Action item: Write out exactly the first lines of the listing, ending on the line that contains "Viewport: 799px width, 1731px height.".

Records section start

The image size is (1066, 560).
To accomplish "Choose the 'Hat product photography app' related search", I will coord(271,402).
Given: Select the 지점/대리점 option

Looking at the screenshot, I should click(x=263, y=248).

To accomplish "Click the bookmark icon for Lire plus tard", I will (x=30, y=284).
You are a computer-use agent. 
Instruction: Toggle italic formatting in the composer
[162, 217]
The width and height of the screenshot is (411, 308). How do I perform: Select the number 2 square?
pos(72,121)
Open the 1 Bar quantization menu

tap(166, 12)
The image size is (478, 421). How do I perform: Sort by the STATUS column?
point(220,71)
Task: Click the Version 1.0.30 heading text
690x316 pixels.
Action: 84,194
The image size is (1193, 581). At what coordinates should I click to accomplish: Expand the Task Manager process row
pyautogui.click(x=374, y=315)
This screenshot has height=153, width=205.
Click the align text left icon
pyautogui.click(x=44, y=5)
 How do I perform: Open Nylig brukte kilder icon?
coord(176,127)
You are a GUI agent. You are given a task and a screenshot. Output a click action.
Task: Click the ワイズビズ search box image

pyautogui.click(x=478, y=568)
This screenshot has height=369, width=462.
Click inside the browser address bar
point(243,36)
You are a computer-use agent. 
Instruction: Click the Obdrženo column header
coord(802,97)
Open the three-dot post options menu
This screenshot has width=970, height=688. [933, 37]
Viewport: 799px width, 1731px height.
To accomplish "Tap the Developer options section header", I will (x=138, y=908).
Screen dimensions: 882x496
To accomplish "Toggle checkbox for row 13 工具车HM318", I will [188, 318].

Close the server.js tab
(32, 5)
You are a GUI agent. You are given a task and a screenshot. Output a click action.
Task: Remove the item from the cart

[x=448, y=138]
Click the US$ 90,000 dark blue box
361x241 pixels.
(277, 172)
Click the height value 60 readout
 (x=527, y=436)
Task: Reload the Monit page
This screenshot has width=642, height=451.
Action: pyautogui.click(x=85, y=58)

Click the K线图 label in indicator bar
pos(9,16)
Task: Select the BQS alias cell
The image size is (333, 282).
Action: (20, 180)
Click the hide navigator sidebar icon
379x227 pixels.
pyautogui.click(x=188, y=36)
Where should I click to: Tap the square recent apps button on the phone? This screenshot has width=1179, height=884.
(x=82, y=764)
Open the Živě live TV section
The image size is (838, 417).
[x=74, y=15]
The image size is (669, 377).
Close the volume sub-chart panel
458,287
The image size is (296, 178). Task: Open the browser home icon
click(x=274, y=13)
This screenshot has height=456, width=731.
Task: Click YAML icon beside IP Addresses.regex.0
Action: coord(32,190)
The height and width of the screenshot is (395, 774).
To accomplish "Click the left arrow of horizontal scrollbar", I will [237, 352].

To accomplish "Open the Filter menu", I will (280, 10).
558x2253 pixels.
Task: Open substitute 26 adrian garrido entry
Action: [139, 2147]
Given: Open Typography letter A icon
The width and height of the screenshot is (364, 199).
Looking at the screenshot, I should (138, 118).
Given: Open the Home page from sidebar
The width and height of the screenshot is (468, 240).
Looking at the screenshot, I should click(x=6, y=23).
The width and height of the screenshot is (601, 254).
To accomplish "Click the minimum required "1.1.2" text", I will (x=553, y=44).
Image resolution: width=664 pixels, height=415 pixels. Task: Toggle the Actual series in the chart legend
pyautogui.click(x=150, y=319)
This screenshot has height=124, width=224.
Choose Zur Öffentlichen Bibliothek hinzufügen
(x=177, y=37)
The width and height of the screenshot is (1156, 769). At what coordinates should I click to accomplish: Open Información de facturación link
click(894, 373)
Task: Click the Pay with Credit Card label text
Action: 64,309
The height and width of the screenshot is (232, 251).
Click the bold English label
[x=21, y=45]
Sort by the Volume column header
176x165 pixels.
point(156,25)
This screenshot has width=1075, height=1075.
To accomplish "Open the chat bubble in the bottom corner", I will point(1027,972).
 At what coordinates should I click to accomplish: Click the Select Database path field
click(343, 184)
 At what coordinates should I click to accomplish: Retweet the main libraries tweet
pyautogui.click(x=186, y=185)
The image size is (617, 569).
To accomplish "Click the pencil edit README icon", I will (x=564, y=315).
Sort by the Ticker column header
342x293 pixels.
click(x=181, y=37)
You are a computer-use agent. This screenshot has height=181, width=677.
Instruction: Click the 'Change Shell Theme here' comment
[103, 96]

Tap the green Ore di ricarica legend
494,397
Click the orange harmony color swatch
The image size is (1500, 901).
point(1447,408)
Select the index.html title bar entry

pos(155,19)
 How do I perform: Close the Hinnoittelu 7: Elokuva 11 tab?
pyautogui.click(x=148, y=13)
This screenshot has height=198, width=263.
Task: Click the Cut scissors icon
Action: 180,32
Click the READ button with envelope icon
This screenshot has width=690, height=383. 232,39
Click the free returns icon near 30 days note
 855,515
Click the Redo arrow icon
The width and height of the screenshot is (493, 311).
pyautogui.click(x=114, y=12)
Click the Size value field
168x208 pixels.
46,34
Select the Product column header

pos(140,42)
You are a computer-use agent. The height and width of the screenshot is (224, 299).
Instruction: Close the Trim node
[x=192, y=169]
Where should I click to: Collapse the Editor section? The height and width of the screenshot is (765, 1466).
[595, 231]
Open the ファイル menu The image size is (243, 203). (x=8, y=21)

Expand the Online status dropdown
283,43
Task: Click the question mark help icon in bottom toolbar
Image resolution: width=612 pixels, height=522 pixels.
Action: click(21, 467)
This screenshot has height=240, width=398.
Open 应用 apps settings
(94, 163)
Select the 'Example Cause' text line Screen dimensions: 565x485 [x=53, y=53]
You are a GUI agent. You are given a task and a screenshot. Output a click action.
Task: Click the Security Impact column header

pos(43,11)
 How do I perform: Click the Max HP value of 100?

Records section end

Answer space:
The image size is (1066, 560).
To accomplish "Choose the 'Hat product photography app' related search", I will coord(271,402).
Given: Select the 지점/대리점 option

Looking at the screenshot, I should click(x=263, y=248).

To accomplish "Click the bookmark icon for Lire plus tard", I will (x=30, y=284).
You are a computer-use agent. 
Instruction: Toggle italic formatting in the composer
[162, 217]
The width and height of the screenshot is (411, 308). How do I perform: Select the number 2 square?
pos(72,121)
Open the 1 Bar quantization menu

tap(166, 12)
The image size is (478, 421). How do I perform: Sort by the STATUS column?
point(220,71)
Task: Click the Version 1.0.30 heading text
690x316 pixels.
Action: 84,194
The image size is (1193, 581). At what coordinates should I click to accomplish: Expand the Task Manager process row
pyautogui.click(x=374, y=315)
This screenshot has height=153, width=205.
Click the align text left icon
pyautogui.click(x=44, y=5)
 How do I perform: Open Nylig brukte kilder icon?
coord(176,127)
You are a GUI agent. You are given a task and a screenshot. Output a click action.
Task: Click the ワイズビズ search box image

pyautogui.click(x=478, y=568)
This screenshot has height=369, width=462.
Click inside the browser address bar
point(243,36)
You are a computer-use agent. 
Instruction: Click the Obdrženo column header
coord(802,97)
Open the three-dot post options menu
This screenshot has width=970, height=688. [933, 37]
Viewport: 799px width, 1731px height.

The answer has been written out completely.